Eine solche Umstellung auf ein neues Geschäftsmodell braucht natürlich Zeit. Das Commitment dazu kann aber sofort erfolgen. Ein weitsichtiger und innovativer Verwaltungsrat oder ChemChina als möglicher künftiger Besitzer sollten sich frühzeitig auf ein analoges Szenario vorbereiten und besser heute als erst in fünf oder zehn Jahren das Geschäftsmodell auf eine neue Basis stellen. Dies nicht nur im Interesse des heute noch hungernden Teiles der Weltbevölkerung, sondern auch im eigenen langfristigen Interesse. In diesem Sinn schliesse ich mit zwei Fragen an den Präsidenten, die zweite auch an die künftigen Eigentümer (wir gehen davon aus, dass die Übernahme durch ChemChina zustande kommt und heute die letzte Generalversammlung von Syngenta in diesem Rahmen stattfindet):
- Weshalb hat sich Syngenta kurz vor Abschluss der Erarbeitung des Weltagrarberichts zurückgezogen und diesen nicht mehr mitgetragen?
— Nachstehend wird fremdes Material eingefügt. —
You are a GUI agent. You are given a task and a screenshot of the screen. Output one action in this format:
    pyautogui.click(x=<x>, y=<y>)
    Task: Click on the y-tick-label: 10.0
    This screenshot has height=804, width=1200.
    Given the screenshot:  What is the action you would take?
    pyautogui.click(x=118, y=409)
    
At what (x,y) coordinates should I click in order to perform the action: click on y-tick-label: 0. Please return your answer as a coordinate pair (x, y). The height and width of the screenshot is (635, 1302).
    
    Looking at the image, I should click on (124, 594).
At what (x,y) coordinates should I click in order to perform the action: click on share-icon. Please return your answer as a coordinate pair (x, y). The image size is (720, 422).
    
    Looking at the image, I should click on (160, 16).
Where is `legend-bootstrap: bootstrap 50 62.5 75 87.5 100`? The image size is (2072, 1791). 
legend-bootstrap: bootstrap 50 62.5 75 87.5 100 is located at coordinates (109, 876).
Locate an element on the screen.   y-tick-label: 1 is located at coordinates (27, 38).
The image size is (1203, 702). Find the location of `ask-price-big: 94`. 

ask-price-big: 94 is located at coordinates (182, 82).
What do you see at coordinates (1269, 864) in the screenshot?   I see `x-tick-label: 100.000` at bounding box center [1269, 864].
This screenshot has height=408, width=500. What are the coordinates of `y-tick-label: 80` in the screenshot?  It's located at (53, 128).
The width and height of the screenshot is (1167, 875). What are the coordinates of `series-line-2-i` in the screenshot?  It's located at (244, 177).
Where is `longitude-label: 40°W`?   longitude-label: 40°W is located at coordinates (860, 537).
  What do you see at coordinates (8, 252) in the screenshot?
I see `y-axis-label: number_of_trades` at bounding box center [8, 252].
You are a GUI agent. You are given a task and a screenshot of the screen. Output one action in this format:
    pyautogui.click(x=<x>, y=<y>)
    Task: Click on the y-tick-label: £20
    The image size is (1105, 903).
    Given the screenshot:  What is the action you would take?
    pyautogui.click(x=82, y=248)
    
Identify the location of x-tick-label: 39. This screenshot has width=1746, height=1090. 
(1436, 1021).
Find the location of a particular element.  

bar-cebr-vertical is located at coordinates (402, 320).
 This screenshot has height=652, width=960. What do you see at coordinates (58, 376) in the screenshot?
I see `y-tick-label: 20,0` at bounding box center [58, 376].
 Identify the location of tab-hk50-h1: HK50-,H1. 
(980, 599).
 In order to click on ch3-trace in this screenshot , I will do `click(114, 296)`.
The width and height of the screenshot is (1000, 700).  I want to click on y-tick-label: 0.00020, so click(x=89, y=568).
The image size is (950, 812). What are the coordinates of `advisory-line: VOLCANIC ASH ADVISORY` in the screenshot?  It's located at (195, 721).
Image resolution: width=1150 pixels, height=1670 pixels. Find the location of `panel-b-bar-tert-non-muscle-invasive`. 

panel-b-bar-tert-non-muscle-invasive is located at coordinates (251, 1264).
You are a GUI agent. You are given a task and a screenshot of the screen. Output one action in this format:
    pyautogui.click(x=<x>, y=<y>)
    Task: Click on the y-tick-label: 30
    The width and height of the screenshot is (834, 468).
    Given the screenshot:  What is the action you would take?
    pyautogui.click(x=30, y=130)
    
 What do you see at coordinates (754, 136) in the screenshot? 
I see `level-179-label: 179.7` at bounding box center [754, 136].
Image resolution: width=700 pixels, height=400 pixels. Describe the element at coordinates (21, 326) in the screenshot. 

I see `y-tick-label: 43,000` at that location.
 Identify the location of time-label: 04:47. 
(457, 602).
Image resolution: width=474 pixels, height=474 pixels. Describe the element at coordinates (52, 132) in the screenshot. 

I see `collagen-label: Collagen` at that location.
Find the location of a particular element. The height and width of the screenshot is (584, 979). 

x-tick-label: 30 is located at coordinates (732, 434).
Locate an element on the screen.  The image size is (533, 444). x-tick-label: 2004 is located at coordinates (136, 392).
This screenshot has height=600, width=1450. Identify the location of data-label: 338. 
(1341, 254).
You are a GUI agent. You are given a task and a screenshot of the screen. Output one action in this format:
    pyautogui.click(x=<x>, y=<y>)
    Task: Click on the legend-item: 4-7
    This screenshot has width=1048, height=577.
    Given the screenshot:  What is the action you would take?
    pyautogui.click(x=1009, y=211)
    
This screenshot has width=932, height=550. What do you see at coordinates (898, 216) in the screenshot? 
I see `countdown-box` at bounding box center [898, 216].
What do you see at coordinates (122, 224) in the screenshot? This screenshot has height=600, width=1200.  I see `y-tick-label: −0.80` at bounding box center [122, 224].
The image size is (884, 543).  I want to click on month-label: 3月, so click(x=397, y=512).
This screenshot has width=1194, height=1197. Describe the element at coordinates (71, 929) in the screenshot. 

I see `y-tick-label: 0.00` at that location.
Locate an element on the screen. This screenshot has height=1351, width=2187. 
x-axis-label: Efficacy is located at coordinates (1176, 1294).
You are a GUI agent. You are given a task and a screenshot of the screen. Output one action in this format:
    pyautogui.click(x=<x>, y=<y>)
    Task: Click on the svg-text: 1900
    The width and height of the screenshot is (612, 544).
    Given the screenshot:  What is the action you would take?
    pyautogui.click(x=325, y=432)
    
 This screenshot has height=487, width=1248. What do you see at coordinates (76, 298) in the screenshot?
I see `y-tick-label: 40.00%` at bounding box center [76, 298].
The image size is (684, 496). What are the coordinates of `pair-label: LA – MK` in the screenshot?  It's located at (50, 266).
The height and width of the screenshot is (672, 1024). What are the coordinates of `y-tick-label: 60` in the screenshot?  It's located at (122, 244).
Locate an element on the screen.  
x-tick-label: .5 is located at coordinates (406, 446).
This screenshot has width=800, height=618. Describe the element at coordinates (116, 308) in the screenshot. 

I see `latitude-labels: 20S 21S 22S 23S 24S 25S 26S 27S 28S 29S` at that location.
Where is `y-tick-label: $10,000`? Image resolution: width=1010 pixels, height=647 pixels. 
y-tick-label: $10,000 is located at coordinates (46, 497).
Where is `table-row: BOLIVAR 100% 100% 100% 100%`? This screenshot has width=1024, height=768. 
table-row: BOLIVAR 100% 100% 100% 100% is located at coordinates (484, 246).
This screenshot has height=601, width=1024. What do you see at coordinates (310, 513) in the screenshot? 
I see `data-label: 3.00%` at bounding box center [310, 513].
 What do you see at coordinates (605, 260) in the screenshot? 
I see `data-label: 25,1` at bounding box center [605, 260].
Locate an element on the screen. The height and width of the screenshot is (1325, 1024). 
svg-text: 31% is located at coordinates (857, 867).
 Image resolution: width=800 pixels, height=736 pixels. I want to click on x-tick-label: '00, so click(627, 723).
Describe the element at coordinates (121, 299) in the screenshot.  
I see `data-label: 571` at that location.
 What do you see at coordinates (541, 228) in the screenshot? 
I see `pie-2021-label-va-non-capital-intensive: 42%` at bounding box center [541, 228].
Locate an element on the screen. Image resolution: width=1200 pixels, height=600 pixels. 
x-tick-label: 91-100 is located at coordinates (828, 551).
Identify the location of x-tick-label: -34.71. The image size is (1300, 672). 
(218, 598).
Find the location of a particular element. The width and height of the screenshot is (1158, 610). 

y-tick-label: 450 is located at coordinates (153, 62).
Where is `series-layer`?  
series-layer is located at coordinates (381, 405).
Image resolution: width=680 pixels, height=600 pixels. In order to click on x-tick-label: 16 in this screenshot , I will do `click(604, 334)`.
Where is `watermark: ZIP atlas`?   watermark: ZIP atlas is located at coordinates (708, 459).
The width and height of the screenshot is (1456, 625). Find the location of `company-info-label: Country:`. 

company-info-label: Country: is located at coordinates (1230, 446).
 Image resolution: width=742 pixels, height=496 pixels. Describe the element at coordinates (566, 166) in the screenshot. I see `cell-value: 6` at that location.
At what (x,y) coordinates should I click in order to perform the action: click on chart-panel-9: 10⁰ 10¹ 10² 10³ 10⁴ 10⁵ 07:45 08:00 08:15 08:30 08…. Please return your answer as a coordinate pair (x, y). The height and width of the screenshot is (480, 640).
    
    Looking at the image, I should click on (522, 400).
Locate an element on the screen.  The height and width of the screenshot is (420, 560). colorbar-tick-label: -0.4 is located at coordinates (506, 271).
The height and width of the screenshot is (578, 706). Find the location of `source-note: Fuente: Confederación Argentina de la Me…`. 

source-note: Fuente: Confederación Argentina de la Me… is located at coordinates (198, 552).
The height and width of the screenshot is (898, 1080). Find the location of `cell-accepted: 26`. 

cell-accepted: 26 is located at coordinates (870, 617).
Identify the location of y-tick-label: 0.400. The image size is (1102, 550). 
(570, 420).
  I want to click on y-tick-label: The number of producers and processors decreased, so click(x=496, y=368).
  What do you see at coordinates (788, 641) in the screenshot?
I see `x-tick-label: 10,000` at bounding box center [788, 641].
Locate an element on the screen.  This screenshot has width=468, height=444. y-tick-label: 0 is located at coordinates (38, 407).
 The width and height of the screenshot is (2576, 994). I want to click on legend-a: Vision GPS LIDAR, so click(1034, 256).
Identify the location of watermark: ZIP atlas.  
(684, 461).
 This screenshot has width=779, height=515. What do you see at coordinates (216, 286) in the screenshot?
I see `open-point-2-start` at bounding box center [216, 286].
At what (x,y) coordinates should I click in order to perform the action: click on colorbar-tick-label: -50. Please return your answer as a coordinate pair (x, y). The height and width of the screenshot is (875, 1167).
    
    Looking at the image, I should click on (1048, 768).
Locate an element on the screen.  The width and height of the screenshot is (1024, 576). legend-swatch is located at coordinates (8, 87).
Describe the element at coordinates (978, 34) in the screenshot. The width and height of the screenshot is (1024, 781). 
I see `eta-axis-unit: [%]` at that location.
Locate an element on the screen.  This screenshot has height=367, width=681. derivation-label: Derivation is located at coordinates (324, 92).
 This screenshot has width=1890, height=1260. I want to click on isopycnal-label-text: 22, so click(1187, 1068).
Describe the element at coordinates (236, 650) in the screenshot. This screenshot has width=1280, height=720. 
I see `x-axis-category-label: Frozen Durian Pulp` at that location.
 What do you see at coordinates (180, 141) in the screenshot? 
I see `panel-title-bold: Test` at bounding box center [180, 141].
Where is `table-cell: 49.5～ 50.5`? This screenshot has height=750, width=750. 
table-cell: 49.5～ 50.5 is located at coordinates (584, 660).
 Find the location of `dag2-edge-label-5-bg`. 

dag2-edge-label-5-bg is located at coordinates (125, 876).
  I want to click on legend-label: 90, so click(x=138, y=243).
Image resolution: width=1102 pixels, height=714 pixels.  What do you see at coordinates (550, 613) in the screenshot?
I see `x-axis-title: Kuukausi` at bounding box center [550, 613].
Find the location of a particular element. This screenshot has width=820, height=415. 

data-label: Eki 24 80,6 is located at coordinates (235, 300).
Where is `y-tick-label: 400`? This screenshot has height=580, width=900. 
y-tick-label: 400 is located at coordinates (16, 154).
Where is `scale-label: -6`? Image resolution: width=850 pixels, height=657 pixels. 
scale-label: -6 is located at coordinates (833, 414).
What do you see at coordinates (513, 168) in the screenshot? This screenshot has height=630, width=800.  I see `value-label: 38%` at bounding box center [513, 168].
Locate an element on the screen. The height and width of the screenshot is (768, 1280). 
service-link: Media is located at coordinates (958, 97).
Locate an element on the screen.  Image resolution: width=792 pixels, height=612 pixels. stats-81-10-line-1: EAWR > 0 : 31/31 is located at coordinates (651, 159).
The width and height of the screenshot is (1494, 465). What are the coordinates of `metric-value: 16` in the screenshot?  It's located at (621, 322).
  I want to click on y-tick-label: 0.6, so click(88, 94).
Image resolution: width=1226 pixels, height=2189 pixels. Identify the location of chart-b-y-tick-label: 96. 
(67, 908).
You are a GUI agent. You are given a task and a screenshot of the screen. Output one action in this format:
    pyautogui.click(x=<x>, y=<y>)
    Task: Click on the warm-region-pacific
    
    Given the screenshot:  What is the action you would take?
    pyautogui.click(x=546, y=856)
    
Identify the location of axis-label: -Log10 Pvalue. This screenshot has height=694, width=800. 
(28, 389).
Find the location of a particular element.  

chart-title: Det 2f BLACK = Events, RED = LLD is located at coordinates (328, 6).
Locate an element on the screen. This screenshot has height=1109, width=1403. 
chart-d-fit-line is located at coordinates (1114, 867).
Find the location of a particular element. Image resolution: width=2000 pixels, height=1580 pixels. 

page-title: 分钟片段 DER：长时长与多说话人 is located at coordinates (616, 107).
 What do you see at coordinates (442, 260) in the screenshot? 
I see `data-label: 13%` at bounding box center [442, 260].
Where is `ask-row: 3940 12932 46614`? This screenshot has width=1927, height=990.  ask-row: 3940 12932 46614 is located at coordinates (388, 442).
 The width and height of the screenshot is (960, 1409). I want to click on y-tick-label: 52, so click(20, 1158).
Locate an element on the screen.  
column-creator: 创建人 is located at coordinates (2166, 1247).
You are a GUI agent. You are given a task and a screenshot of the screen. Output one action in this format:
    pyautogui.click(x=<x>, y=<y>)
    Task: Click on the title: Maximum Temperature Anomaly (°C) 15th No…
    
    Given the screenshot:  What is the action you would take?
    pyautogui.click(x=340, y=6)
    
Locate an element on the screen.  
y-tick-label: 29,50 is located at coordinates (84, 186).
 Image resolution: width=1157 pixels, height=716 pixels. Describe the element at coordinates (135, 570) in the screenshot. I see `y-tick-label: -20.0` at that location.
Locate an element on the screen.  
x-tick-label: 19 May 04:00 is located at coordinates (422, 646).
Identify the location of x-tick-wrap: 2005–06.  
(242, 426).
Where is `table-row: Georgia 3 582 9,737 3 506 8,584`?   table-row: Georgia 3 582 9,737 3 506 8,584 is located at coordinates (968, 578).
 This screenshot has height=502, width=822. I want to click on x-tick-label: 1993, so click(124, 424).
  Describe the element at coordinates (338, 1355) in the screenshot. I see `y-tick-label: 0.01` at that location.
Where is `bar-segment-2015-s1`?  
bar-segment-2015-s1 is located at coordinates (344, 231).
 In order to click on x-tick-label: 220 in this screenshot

- Sind Sie bereit, Ihr Geschäftsmodell auf eine wirklich nachhaltige Landwirtschaft auszurichten und alles zu unterlassen, was die Verbreitung von Monokulturen oder das Aufkaufen von gutem Landwirtschaftsland durch Finanzkonzerne fördert, von Landwirtschaftsland, das dann als Grundlage für die Ernährung der lokalen Bevölkerung fehlt?
Vielen Dank für Ihre Antworten.
(Votant: Christoph Rüegg, Mitglied von Actares.)